Blood Runs Coal: The Yablonski Murders and the Battle for the United Mine Workers of America

2020-10-13
Blood Runs Coal: The Yablonski Murders and the Battle for the United Mine Workers of America
Title Blood Runs Coal: The Yablonski Murders and the Battle for the United Mine Workers of America PDF eBook
Author Mark A. Bradley
Publisher W. W. Norton & Company
Pages 455
Release 2020-10-13
Genre History
ISBN 0393652548

A vivid account of “one of the most shocking episodes in organized labor’s blood-soaked history” (Steve Halvonik, Pittsburgh Post-Gazette). In the early hours of New Year’s Eve 1969, in the small soft coal mining borough of Clarksville, Pennsylvania, longtime trade union insider Joseph “Jock” Yablonski and his wife and daughter were brutally murdered in their old stone farmhouse.
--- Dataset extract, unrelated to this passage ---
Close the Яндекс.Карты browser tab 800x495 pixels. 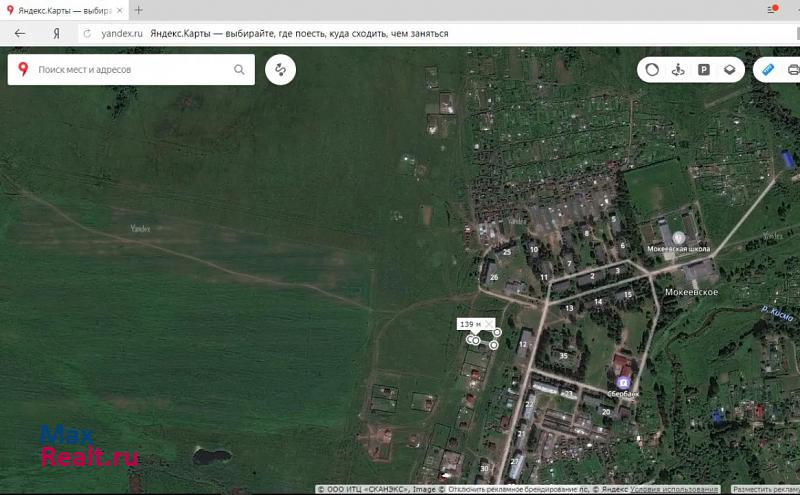tap(120, 9)

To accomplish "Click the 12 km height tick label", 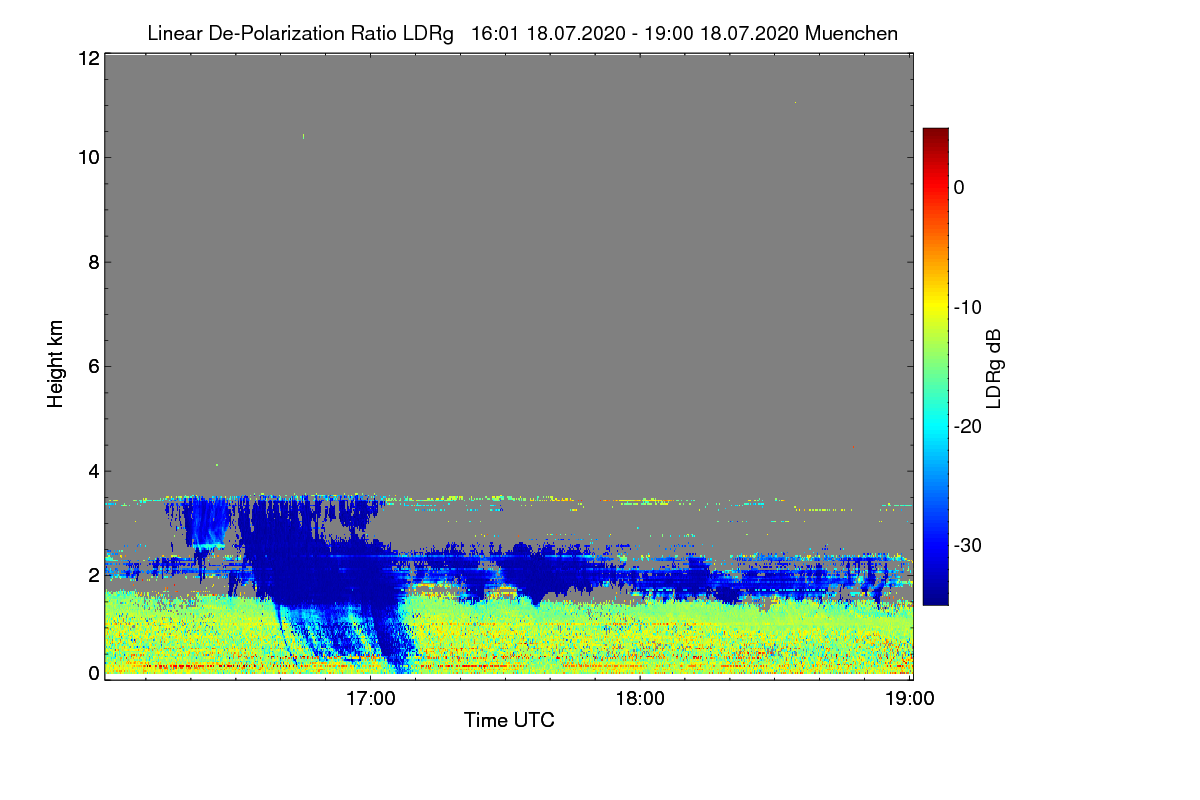I will [x=88, y=58].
Behind the assassination was the corrupt president of the United Mine Workers of America (UMWA), Tony Boyle, who had long embezzled UMWA funds, silenced intra-union dissent, and served the interests of Big Coal companies—and would do anything to maintain power. The most infamous crimes in the history of American labor unions, the Yablonski murders catalyzed the first successful rank-and-file takeover of a major labor union in modern US history. Blood Runs Coal is an extraordinary portrait of one of the nation’s major unions on the brink of historical change.


Never Justice, Never Peace

2018
Never Justice, Never Peace
Title Never Justice, Never Peace PDF eBook
Author Lon Savage
Publisher
Pages 0
Release 2018
Genre Coal mines and mining
ISBN 9781946684370

Savage and Ayers offer a narrative history of the strike that weaves together threads about organizer Mother Jones, The United Mine Workers union, politicians, coal companies, and Baldwin-Felts detective agency guards with the experiences of everyday men and women.